When I was 49, I thought about my next birthday almost every day: I will be 50 in six months. Five weeks. Tomorrow. I noticed that when I told people, they often expressed surprise. "You don't look 50."

After my birthday, they stopped saying that. I am 50 so what's the point of pretending? So when Colleen followed up with an announcement that work would pay for anyone to join a weight-loss and exercise program, I jumped.

It's been four weeks now on the "Choose to Lose" program, which includes a book and a Web site and has become, for the 13 of us, a religion. It takes a mainstream approach, a common-sense alternative to fat-busting pills and grapefruit diets. It's low in fat, high in fruits, veggies and fiber and requires daily exercise. Instead of fat grams, we count fat calories. We have a daily fat budget; for me, a 5-foot-10, 214-pound male who wants to be 185 again, it's limited to 481 fat calories a day.

Whether it will make me a pre-50 version of myself remains to be seen. We all pledged not to weigh ourselves until the program ends in April. But Choose to Lose has already transformed my eating habits, replacing my Egg McMuffins (142 fat calories) with oatmeal (25 fat calories) and my late-night Hdagen Dazs Vanilla Swiss Almond (190 fat calories) with a Granny Smith apple (0).

A Choose to Lose case in point: The other day I had an hour drive back to work and was starving. Oases of fat beckoned to me from the roadside: Checkers, Dunkin Donuts, Steak 'n Shake, a rib shack, all my old haunts. So where did I stop? Wendy's for a baked potato, plain, zero fat calories. I did add a little margarine (60 fat calories); I'm not a masochist. And you know what? It tasted great.

More temptation loomed: a reception for editors at work. Since these were top newspaper editors the menu includes stuffed lobster tails, veal and a fat and cholesterol-laden irresistible dessert. That meant I needed exercise to get my metabolism into high gear and eat some nutritional bulwarks to steel my will at the dinner table.

Fortunately, a three-month membership at St. Anthony's Fitness Connection is the other half of our self-improvement program. In preparation for the evening's pigout, I treadmilled for 30 minutes and climbed stairs for 15 and then came home, dripping sweat and famished, and loaded up with a bowl of oatmeal with raisins, strawberries and fat-free milk.
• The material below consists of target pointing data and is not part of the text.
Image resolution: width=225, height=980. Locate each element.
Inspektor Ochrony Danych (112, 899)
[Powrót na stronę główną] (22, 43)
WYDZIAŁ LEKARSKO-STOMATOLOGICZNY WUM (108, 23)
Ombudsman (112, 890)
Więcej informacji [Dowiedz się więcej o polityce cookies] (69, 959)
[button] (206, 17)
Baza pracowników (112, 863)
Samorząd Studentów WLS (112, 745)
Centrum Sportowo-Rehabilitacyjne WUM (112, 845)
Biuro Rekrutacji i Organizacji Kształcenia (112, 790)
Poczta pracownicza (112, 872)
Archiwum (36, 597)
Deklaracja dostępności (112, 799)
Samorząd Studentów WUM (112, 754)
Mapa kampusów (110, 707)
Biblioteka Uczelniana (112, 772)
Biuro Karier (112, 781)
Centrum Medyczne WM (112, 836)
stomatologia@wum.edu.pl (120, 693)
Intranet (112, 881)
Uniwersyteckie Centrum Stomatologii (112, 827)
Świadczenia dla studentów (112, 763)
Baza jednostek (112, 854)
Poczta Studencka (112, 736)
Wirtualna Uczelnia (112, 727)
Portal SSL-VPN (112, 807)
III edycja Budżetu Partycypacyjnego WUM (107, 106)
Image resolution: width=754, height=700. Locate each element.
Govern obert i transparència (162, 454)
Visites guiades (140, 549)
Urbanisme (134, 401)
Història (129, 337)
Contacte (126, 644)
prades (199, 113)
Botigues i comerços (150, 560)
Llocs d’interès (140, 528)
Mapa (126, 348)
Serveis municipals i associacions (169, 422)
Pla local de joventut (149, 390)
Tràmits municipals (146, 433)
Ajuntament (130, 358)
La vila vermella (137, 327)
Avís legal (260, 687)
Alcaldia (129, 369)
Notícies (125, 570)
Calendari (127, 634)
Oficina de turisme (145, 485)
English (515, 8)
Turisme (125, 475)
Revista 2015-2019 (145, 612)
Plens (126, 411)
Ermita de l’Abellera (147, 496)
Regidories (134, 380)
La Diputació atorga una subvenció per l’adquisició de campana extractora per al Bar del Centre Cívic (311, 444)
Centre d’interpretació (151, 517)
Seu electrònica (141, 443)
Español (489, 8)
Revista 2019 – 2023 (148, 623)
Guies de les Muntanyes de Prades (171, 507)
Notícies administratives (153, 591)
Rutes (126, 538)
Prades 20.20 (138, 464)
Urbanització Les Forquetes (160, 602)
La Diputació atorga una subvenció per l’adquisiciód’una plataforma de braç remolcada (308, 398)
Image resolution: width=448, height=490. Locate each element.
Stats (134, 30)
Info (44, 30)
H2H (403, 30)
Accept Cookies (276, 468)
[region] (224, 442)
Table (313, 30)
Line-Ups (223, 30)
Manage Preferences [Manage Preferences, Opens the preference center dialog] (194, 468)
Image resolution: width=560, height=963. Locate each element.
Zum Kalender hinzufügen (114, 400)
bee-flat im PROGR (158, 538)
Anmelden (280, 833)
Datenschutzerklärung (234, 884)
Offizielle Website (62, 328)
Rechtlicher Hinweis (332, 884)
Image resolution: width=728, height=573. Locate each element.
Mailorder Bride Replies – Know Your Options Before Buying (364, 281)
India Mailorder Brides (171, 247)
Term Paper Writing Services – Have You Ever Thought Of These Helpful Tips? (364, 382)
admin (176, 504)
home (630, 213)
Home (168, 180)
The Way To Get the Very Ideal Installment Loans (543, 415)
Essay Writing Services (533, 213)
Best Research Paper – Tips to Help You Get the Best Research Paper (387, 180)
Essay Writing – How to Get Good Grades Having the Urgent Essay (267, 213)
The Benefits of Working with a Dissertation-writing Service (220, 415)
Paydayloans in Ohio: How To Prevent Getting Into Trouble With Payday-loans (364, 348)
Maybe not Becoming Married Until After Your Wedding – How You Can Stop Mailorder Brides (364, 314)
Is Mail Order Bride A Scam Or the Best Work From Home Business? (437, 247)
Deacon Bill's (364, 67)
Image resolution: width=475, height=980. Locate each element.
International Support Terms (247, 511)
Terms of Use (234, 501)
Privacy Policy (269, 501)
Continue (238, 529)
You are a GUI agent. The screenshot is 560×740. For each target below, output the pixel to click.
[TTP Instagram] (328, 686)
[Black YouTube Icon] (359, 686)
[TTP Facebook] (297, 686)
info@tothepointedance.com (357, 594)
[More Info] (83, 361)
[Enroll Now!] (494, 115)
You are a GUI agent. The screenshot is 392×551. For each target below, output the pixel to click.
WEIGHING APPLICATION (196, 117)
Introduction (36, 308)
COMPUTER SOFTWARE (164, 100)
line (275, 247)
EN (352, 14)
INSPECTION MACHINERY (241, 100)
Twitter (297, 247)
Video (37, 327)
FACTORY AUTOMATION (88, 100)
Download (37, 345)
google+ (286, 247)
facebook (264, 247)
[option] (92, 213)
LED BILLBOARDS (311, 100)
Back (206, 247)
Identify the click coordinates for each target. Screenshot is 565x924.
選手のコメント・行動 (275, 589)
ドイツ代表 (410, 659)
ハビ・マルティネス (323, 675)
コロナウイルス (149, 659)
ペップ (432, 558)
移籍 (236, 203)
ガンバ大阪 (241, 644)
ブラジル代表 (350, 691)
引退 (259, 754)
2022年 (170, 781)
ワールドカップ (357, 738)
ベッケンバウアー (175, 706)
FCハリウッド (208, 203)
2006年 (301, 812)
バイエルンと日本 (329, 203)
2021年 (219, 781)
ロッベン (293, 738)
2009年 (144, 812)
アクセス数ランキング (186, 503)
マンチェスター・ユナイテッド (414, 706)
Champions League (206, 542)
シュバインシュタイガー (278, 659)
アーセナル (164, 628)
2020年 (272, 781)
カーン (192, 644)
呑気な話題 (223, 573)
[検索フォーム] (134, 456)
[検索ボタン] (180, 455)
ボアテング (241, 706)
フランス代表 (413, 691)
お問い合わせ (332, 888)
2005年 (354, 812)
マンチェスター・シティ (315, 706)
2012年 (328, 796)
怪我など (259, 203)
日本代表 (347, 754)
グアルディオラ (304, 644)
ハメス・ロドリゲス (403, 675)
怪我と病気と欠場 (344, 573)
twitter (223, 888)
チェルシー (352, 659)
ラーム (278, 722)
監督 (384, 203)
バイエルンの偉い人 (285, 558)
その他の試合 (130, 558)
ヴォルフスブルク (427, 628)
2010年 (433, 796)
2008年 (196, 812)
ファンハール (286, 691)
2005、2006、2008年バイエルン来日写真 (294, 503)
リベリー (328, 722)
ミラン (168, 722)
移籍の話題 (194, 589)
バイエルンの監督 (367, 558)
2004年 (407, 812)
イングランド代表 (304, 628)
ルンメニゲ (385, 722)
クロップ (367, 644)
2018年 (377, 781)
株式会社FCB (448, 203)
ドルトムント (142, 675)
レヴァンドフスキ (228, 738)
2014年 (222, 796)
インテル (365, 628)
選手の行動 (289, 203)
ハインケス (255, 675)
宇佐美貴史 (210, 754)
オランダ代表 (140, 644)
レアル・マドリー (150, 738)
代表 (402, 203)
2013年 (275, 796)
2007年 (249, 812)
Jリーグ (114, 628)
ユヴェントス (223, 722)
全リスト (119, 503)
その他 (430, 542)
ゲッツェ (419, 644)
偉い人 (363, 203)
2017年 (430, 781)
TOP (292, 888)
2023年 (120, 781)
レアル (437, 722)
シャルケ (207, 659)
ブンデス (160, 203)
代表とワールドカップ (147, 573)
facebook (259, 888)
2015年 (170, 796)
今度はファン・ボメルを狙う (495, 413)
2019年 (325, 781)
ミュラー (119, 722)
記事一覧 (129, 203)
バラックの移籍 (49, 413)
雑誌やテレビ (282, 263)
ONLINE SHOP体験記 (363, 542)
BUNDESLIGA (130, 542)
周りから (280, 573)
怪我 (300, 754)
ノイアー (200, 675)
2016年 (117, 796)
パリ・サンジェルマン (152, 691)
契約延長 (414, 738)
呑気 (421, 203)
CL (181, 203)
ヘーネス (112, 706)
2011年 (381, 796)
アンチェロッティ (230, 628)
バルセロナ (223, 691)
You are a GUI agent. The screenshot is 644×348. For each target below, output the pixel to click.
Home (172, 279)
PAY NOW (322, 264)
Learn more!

That night I splurged, grazing on caviar, cheese puffs, lobster tails and veal (I did scrape the breading off) but only ate half the chocolate cheesecake, which for me is a demonstration of monumental self-control.

Can I keep this up? I hope so. Would I be doing any of this if I weren't 50? I doubt it. There's something about this passage that scares and saddens me. Somehow, and I can thank AARP for contributing to the feeling, the prospect of retiring signals an end that I don't want to arrive. The days seem shorter and I want them to last longer. Eating better, feeling my thighs scream as I paddle up one more digital hill on the Stairmaster, gives me hope
that I can live to 100. Or at least to 89.208.

Perhaps my bias about retirement is fueled by the word's earliest
use, etymology that lingers like linguistic DNA in our sensibilities. When the French spoke of retiring in the 1500s they were describing military forces drawing back from battle, usually in defeat. Only with the 20th century, Social Security and longer life spans, did the idea of withdrawing to relax rather than licking wounds come into vogue.

And therein, I decide, lies my problem. At 50, I'm ready to charge, even if it's only up a Stairmaster, not retreat. I want to decide my fate or at least the parts of it I have control over. Retirement may be thrust on me by forces outside of my control -- illness,
disability, corporate decisions.

So you know what? I'm not going to open the letter. I won't shred it. I may just put it back in the mailbox with a scrawled reply on the front: "No such person."

So thanks, AARP, but no thanks. Take this Membership Certificate and Temporary Membership Card and retire it.